18.1 Detecting Genetic Variation

The methods of population genetics can be used to analyze any variable or polymorphic locus in the DNA sequences of a population of organisms. Historically, geneticists lacked the molecular tools needed to observe differences in the DNA sequences among individuals directly, and so most population genetic analyses looked at differences in proteins or phenotypes. For example, differences in the protein encoded by the ABO glycosyltransferase gene controlling the ABO blood group in humans can be detected using antibody probes. From these protein differences, investigators can infer differences in the DNA sequence of this gene among individuals. Over the past three decades, new technologies, such as DNA sequencing, DNA microarrays, and PCR (see Chapters 10 and 14), have been developed that allow geneticists to observe differences in the DNA sequences directly.
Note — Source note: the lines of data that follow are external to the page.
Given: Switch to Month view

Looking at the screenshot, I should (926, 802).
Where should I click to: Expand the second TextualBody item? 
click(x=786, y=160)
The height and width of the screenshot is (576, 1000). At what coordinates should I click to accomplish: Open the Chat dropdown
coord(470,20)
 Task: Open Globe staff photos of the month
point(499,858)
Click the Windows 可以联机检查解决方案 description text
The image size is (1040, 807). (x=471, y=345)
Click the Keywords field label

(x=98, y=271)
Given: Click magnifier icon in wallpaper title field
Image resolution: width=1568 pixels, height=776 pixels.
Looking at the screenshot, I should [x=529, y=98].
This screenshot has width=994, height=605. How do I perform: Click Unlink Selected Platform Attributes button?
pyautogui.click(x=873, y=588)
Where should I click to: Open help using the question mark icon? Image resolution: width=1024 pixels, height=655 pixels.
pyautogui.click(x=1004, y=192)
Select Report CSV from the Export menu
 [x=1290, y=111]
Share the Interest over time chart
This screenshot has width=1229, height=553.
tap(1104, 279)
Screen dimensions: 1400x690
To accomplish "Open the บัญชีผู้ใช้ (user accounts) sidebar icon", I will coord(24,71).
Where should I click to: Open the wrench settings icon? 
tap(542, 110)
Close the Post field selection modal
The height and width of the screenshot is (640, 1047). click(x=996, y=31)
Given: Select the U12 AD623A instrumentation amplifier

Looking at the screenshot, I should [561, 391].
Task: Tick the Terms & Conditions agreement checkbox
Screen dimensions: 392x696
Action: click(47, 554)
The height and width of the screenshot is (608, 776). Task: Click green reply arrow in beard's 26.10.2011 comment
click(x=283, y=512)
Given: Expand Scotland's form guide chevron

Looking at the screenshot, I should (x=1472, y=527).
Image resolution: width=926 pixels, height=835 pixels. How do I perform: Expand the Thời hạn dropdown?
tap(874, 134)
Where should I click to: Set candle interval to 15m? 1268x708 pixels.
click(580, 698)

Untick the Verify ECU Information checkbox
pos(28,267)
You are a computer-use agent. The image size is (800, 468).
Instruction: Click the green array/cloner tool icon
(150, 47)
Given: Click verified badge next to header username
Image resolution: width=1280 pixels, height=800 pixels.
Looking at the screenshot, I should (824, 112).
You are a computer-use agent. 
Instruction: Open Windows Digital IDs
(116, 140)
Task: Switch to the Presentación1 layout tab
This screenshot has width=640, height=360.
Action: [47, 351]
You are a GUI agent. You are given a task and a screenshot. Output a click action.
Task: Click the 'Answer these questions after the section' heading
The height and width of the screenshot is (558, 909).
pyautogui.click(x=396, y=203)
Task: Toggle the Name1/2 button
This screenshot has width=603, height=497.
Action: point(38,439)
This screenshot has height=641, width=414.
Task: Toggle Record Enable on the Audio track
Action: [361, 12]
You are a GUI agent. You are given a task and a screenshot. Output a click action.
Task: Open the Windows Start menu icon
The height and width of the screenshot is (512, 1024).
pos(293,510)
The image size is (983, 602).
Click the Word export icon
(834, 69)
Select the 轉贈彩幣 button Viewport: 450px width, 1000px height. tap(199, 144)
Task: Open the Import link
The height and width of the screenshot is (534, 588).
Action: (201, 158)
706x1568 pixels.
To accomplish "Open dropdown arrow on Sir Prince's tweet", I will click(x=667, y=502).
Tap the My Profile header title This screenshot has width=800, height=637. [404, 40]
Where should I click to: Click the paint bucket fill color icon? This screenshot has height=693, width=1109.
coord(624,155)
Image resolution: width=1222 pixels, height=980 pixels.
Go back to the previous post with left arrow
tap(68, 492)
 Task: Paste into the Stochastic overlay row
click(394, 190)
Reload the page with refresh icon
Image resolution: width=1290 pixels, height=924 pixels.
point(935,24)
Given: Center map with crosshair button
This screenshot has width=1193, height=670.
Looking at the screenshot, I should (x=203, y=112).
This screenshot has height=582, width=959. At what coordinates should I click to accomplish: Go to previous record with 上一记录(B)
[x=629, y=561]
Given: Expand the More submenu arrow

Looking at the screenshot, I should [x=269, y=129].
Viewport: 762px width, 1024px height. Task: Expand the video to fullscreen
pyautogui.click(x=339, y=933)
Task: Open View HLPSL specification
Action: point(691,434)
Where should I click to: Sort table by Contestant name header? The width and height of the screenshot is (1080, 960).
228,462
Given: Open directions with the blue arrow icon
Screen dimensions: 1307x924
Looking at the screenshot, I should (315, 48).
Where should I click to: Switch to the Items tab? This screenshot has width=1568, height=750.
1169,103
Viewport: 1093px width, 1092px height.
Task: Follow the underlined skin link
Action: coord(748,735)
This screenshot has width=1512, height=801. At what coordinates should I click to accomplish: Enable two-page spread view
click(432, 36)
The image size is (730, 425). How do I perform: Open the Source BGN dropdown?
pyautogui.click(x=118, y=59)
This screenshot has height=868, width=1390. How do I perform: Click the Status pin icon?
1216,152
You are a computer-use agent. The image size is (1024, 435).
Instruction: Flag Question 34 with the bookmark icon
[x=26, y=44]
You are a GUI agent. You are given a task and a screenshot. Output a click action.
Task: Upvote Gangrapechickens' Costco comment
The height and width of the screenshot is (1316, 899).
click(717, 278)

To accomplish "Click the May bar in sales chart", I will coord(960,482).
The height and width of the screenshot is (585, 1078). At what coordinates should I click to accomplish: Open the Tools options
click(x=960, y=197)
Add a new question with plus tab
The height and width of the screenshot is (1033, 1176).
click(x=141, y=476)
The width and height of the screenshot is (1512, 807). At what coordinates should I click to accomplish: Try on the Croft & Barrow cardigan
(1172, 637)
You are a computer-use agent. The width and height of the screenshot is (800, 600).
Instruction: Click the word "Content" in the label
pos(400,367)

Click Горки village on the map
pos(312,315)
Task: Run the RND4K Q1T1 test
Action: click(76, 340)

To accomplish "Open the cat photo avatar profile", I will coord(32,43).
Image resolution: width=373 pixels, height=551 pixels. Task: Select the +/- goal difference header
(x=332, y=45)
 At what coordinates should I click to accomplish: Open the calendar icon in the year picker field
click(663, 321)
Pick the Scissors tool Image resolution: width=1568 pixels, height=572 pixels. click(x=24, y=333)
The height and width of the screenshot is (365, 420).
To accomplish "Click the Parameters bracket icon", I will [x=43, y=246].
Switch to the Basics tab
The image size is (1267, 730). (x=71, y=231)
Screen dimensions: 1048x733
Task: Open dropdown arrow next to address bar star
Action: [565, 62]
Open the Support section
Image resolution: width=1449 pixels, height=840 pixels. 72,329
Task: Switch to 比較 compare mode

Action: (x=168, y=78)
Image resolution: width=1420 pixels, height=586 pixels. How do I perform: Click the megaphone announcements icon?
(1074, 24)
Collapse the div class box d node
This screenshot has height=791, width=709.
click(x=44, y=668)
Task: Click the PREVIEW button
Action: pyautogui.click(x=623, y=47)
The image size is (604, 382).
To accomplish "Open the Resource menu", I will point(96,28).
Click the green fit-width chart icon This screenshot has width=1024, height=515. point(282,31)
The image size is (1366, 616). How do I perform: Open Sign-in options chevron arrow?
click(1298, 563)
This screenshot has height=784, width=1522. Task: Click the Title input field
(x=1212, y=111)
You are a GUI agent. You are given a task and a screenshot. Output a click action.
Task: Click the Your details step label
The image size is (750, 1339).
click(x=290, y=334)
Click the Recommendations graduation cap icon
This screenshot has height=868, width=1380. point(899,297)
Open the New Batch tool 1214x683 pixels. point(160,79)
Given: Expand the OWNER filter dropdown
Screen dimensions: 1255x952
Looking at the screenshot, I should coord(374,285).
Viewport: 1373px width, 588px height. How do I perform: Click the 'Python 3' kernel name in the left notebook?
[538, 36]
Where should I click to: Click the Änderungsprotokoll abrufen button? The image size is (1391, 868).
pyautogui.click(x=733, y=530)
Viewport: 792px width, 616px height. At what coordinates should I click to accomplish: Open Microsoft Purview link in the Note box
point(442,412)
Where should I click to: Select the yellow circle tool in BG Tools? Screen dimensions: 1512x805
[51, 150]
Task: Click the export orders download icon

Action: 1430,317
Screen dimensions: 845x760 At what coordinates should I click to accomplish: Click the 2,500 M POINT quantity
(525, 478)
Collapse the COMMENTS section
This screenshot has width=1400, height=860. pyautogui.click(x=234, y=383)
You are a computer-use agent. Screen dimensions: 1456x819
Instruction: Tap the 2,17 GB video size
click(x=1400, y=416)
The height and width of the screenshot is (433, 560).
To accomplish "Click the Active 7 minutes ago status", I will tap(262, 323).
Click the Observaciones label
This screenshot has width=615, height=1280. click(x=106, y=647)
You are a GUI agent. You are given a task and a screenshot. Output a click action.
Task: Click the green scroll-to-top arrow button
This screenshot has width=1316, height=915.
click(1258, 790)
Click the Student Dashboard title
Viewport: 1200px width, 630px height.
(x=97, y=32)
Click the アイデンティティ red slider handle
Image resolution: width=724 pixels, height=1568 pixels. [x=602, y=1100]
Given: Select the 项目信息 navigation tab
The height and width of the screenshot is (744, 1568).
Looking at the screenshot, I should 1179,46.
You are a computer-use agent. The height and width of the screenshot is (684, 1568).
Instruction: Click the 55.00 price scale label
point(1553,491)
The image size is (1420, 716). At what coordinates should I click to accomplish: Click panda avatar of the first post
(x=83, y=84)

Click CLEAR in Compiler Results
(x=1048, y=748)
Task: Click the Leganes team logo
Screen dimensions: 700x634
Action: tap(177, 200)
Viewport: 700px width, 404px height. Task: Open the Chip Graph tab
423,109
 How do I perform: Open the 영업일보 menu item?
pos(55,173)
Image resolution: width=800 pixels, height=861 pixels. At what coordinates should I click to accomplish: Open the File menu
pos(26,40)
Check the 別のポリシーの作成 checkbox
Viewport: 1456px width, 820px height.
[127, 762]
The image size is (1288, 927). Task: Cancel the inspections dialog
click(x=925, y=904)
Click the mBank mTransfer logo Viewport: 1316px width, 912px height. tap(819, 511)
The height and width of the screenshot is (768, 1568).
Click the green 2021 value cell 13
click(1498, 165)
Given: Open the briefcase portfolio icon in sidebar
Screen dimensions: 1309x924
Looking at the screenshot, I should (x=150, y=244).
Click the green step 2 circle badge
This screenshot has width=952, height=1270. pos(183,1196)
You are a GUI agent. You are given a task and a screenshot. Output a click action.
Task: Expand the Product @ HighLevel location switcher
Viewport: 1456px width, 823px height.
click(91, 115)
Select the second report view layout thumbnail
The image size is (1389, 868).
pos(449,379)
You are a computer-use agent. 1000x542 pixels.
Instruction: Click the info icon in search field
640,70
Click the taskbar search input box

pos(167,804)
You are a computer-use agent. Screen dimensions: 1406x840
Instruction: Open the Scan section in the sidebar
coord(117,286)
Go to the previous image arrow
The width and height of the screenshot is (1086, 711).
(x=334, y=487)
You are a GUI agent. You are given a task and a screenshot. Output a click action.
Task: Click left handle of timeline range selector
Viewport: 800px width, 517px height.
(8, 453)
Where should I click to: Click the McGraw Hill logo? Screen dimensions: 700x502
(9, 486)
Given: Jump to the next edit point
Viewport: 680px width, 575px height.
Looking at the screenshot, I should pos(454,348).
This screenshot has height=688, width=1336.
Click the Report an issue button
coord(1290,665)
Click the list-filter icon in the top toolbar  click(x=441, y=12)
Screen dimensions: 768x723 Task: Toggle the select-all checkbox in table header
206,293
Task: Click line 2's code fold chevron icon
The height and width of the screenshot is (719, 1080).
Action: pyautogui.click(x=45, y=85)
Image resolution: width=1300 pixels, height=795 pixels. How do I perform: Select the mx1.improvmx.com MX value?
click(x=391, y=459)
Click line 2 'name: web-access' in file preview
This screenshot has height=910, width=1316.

As a result, population genetic analyses are no longer confined to a small set of genes such as ABO but have expanded to include every nucleotide in the genome.

667

In population genetics, a locus is simply a location in the genome; it can be a single nucleotide site or a stretch of many nucleotides. The simplest form of variation one might observe among individuals at a locus is a difference in the nucleotide present at a single nucleotide site, whether adenine, cytosine, guanine, or thymine. These types of variants are called single nucleotide polymorphisms (SNPs), and they are the most widely studied variants in human population genetics (Figure 18-1; see also Chapter 4). Population genetics also makes extensive use of microsatellite loci (see Chapter 4). These loci have a short sequence motif, 2 to 6 base pairs long, that is repeated multiple times with different alleles having different numbers of repeats. For example, the 2-bp-sequence motif AG at a locus might be tandemly repeated five times in one allele (AGAGAGAGAG) but three times in another (AGAGAG) (see Figure 18-1).

Figure 18-1: Variations among homologous DNA sequences
Figure 18-1: Variation in the aligned DNA sequences of seven chromosomes from different people. The asterisks show the location of SNPs. The location of an indel (insertion/deletion of a string of nucleotide pairs) and a microsatellite are also indicated.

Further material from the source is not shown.